Our results indicate that over 60% of the Pantanal ecosystem is considered highly suitable for the occurrence of healthy jaguar populations. This is even following an historical background of over 200 years of extensive cattle ranching, an activity that typically brings retaliation from humans, whereby felids are often killed in response to perceived risk of—or actual—livestock depredation26,27. Given the high percentage of suitable habitat, this indicates that traditional forms of low-yield economic use of the Pantanal (e.g., sustainable cattle ranching) is broadly compatible with the persistence of viable jaguar populations. This is intimately related to severe environmental limitations for the commercially viable livestock sector, imposed by the somewhat predictable annual cycle of droughts and floodwaters28. Vast lowland areas of the Pantanal remain inundated and isolated for many months each year, and therefore cannot be occupied by both cattle and humans. This land-use tradeoff, imposed by terrain elevation and hydrology, is central to juxtaposing wetland biodiversity conservation with financially workable agropastoral economics on higher ground.

On the other hand, ecotourism is not restricted by the limitations imposed by the Pantanal's highly seasonal hydrological regime. Ecotourism is widely considered as either an alternative or complementary economic activity for cattle ranching in the Pantanal13,29. The distribution of ecotourism lodges in the Pantanal has not changed very much over several decades. In fact, there is no obvious causality in the spatial distribution of lodges in relation to the present distribution of jaguars, as most of the lodges that now include jaguar tourism already operated commercially in terms of more general ecotourism prior to the onset of directed excursions targeting focal jaguar observations. Clearly, lodges sited in areas where jaguar habitat suitability is high are at an advantage as this is more likely to reward tourists for their investments and lead to positive publicity. The vast majority of these successful lodges are located where logistical infrastructure is available. This includes road access via the Transpantaneira Highway in the northern Pantanal and the BR-262 Highway in the south. Other lodges are located in areas where fishing tourism has been gradually replaced by wildlife tourism14. Extensive livestock ranching and ecotourism are compatible economic activities even within the same landholding30 and should be encouraged to facilitate the coexistence between jaguars and humans. Prospects of expanding ecotourism, however, would be very limited in remote regions26, which comprise approximately 30% of the Pantanal land area. We show that such areas often include high jaguar habitat suitability but currently lack any access infrastructure for lodges, thus indicating the limited potential expansion of jaguar-oriented tourism. Further development of ecotourism in the Pantanal requires government support, especially in the implementation and management of protected areas and support for sustainable infrastructure14. Another necessary precaution is to ensure that jaguar tourism does not become another threat to jaguars through poor management practices and over-interference on the species natural behaviour.

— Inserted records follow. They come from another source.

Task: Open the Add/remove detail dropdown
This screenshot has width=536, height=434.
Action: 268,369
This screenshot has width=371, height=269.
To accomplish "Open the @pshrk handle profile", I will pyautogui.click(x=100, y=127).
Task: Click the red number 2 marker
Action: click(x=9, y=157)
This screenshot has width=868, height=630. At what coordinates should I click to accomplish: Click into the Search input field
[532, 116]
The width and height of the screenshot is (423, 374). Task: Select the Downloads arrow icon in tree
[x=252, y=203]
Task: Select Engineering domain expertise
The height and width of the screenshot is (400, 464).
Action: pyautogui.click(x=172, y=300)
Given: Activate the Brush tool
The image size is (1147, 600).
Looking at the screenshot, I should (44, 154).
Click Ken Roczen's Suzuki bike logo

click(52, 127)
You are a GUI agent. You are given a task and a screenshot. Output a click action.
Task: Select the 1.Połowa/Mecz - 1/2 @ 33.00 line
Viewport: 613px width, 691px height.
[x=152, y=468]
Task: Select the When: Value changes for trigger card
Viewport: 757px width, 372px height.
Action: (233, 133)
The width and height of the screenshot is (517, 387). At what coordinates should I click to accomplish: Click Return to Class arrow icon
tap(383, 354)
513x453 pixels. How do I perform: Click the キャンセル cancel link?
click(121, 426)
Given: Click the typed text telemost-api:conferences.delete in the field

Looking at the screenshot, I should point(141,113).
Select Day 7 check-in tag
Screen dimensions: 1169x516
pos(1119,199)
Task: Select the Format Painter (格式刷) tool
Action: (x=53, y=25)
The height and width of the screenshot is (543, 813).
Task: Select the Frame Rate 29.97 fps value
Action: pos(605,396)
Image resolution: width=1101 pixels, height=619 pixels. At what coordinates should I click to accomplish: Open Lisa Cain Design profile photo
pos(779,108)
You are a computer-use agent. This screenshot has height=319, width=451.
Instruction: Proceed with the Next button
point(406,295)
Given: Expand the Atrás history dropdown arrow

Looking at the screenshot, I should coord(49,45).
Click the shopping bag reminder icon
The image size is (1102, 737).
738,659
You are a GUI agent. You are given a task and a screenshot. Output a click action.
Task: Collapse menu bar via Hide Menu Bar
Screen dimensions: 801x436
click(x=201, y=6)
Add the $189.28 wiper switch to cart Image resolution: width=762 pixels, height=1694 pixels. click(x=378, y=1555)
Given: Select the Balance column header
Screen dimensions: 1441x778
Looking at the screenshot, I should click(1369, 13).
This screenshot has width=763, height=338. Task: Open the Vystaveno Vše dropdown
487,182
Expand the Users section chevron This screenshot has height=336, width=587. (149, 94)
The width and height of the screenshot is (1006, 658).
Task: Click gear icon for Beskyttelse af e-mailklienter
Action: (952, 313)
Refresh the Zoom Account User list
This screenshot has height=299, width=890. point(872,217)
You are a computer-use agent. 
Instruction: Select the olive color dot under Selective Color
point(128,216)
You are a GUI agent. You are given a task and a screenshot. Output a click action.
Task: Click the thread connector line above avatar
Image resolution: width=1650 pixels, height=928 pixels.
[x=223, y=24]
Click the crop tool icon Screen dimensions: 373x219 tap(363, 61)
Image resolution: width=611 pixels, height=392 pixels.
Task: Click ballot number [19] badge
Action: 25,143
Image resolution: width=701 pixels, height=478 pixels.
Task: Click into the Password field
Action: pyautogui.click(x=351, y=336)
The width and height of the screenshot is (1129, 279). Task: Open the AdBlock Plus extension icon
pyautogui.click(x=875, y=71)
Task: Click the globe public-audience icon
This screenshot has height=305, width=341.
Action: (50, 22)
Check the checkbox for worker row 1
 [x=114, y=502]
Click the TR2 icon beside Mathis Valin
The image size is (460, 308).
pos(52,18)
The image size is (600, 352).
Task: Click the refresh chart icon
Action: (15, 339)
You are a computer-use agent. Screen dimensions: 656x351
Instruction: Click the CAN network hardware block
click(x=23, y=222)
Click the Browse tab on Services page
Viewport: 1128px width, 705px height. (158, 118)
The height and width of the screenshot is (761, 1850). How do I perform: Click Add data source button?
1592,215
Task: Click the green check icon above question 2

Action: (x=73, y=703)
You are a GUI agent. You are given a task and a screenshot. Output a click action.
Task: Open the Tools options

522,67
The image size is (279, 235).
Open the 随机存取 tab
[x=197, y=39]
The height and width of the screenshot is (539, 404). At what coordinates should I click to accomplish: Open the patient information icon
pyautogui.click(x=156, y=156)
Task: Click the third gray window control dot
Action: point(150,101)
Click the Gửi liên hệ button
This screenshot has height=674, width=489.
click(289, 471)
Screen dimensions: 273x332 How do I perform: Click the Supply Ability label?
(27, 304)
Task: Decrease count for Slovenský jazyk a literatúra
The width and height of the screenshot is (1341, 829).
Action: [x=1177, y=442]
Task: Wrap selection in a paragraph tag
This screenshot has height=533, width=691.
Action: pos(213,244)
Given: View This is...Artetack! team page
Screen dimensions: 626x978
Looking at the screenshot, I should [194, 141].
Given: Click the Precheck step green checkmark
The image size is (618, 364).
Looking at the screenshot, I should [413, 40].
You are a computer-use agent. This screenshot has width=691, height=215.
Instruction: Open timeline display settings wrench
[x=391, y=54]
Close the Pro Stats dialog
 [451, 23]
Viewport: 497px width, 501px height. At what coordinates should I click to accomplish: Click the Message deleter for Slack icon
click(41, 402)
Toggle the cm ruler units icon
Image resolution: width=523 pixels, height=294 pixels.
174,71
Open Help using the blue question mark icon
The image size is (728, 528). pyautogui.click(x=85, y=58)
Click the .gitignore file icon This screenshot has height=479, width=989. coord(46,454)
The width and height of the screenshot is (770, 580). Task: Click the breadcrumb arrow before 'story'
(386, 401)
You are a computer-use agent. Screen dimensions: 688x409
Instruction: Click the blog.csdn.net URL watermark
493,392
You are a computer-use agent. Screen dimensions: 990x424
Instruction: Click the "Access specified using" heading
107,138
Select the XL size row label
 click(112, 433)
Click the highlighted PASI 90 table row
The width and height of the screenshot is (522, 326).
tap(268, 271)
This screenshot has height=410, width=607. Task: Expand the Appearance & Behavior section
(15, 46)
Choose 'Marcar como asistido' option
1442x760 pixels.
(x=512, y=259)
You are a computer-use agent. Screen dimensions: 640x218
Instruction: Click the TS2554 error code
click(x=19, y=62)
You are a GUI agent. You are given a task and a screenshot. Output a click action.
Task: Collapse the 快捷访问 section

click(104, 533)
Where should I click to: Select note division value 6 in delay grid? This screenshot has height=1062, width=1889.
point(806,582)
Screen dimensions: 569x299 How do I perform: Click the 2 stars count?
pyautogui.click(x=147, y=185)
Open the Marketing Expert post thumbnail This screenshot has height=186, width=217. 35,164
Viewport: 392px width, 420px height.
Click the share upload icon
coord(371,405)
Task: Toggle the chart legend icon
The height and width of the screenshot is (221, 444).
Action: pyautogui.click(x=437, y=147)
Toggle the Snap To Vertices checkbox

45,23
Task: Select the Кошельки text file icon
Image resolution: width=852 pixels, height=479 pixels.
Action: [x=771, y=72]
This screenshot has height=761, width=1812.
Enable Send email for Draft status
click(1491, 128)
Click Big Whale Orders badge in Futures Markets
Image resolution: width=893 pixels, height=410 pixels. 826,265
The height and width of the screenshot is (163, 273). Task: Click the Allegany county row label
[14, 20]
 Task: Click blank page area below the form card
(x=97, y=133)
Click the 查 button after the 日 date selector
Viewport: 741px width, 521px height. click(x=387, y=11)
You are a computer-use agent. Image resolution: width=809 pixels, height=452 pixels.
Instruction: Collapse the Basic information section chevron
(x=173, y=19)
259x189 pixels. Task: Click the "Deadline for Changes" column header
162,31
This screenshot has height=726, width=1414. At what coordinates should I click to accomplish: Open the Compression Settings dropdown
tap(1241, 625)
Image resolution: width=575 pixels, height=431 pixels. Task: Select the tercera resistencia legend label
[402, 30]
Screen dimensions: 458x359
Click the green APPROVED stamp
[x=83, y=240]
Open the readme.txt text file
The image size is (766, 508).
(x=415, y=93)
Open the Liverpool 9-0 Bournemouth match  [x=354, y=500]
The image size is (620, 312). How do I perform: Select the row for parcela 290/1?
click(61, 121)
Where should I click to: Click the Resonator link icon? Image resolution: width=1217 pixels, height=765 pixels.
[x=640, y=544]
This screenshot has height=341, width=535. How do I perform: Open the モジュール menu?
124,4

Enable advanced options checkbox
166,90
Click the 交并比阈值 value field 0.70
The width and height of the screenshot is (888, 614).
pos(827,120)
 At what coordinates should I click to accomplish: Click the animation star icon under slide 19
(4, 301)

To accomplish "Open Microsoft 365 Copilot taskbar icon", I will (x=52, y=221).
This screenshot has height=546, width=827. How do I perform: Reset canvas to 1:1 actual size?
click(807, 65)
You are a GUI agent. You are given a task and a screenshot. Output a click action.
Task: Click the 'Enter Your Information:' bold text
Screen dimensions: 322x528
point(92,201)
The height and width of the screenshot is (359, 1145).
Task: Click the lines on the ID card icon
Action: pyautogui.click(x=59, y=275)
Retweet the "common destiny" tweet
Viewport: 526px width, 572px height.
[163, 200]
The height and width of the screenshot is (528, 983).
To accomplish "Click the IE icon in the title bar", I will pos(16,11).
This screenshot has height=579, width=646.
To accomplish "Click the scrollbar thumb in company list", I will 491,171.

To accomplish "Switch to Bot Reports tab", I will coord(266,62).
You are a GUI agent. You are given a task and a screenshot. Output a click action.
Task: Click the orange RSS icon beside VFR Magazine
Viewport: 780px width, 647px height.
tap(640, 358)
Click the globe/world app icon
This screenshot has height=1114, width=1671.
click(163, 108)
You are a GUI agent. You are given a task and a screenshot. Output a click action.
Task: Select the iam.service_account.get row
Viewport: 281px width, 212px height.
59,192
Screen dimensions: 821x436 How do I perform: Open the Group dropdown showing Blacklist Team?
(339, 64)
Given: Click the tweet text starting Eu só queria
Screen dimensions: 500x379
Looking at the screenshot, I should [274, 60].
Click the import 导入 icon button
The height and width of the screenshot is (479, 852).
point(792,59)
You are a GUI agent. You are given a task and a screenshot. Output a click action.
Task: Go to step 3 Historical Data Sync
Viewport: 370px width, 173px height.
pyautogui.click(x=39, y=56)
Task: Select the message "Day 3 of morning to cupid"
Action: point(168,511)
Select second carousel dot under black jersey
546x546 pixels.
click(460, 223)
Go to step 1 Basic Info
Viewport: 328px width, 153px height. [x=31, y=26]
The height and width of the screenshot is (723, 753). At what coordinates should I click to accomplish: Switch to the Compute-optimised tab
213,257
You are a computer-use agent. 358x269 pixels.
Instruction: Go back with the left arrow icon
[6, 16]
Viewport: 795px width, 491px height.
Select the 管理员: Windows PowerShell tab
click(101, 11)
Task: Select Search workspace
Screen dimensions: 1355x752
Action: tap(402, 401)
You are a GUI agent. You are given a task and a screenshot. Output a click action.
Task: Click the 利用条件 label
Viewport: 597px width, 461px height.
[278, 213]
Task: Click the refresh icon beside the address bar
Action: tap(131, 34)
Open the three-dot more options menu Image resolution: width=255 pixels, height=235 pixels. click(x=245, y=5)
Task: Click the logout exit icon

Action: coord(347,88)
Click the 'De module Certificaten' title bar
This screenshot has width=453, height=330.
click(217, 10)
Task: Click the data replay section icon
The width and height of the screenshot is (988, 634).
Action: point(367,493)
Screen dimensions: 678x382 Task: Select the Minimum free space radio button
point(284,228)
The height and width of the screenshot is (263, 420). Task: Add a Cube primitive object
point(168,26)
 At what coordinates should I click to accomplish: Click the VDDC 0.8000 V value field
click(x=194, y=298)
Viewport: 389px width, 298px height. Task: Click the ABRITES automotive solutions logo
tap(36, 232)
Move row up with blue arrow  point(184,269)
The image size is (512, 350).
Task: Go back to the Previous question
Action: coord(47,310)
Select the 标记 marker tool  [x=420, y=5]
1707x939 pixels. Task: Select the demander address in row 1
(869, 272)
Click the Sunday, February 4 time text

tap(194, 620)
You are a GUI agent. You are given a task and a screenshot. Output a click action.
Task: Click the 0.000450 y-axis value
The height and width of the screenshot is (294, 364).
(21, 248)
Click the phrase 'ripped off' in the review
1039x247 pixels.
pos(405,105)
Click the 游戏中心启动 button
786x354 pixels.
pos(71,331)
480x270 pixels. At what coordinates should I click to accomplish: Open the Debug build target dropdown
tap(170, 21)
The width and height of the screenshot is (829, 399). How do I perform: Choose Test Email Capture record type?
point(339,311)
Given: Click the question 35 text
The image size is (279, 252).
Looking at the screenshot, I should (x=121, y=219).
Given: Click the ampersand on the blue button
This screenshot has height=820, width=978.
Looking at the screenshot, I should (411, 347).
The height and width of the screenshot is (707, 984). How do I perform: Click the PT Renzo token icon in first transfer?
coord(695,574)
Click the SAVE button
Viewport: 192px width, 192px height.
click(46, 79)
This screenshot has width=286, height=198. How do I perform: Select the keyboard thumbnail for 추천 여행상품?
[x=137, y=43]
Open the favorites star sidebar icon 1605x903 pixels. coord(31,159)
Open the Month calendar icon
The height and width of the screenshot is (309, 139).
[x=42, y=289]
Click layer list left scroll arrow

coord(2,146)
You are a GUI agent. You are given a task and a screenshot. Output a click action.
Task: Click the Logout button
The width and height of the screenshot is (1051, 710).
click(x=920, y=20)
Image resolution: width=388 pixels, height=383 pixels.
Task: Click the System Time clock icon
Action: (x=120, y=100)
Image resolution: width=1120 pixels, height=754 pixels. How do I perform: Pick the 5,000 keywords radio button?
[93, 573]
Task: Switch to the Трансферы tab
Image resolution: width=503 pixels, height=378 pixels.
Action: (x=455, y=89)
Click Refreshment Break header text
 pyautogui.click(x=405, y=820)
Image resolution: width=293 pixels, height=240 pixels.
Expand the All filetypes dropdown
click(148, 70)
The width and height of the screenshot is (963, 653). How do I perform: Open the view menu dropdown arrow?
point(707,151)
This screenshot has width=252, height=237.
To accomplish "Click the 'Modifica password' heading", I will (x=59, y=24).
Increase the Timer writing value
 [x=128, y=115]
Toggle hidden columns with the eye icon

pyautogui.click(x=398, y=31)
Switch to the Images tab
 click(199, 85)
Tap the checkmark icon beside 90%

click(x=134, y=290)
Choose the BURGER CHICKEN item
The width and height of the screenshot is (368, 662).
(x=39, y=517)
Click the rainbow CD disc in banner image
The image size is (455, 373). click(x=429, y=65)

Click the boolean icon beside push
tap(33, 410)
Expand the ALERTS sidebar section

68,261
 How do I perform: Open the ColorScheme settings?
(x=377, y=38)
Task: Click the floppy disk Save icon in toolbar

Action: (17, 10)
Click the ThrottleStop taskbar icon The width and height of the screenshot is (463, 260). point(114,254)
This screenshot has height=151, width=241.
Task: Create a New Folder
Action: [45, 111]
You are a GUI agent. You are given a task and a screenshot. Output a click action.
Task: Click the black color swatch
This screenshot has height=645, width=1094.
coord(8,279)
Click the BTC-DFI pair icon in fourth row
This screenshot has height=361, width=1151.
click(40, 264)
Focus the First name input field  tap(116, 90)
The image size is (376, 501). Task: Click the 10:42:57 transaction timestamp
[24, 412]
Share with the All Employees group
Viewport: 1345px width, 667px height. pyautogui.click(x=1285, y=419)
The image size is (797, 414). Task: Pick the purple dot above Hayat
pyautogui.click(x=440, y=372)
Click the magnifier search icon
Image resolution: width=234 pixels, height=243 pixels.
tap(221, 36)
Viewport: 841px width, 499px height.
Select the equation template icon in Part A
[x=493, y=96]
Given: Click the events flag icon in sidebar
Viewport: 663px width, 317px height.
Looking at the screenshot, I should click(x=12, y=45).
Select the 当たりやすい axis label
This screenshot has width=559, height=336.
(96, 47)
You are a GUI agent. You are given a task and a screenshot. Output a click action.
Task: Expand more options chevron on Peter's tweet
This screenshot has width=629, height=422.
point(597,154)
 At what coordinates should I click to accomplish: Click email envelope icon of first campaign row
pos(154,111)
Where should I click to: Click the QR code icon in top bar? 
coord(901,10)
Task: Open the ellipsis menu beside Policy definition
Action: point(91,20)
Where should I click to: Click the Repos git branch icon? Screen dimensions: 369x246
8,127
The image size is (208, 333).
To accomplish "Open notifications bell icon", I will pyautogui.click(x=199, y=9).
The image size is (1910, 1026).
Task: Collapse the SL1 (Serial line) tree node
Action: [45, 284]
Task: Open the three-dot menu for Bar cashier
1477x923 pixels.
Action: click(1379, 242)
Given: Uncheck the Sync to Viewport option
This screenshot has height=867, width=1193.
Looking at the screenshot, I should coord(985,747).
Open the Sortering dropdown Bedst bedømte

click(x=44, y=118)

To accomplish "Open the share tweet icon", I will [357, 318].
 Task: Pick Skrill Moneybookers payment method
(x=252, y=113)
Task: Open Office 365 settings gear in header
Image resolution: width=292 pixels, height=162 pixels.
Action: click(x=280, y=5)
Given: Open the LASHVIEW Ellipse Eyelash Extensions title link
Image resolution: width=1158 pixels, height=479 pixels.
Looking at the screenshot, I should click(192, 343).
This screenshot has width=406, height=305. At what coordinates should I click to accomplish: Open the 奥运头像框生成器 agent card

Mismanaged ‘big cat’ tourism has already caused detrimental impacts on tigers (Panthera tigris) in India31 and lions (Panthera leo) in Africa32.

Our data clearly indicate highly favourable conditions for jaguar-focused, ecosystem-wide conservation in the Pantanal, given that the main economic activity in this biome (low-yield cattle ranching) shows very low spatial overlap with important jaguar strongholds. In addition to boosting local income, ecotourism increases diversified economic opportunities at the landholding and regional scales, and assists in the maintenance of both jaguar populations and their habitat. Perhaps the main role of ecotourism is to develop a “landscape of tolerance”, where jaguars can represent financial assets rather than costs, as shown in the northern Pantanal17. This landscape of tolerance, catalyzed by ecotourism, has already been proposed in other human-wildlife conflict scenarios involving large cats and livestock in Kenya33 and Botswana34. Savannah countries in Africa have been developing wildlife tourism for several decades, and can be used to assess the benefits that ecotourism can bring to large carnivore conservation35,36.

The current macroeconomic landscape of the Pantanal provides a favourable scenario for long-term jaguar conservation. However, it is important to consider that the Pantanal is a dynamic environment and its hydrological cycles presents an unpredictable supra-annual variation in flood intensity37. Recent studies considering climate change scenarios38,39 and deforestation in the Amazon40 predict a reduction in the annual rainfall that inundates the Pantanal during the wet season, which will further disrupt the hydrological cycle and lead to a seasonally drier Pantanal wetland. A major consequence of drying any vast wetland includes much higher ecosystem flammability20, as recently seen in the unprecedented wildfires of 2019 and 2020. We also show a growing multi-annual trend of wildfires affecting increasingly larger areas of the most suitable habitat for jaguar.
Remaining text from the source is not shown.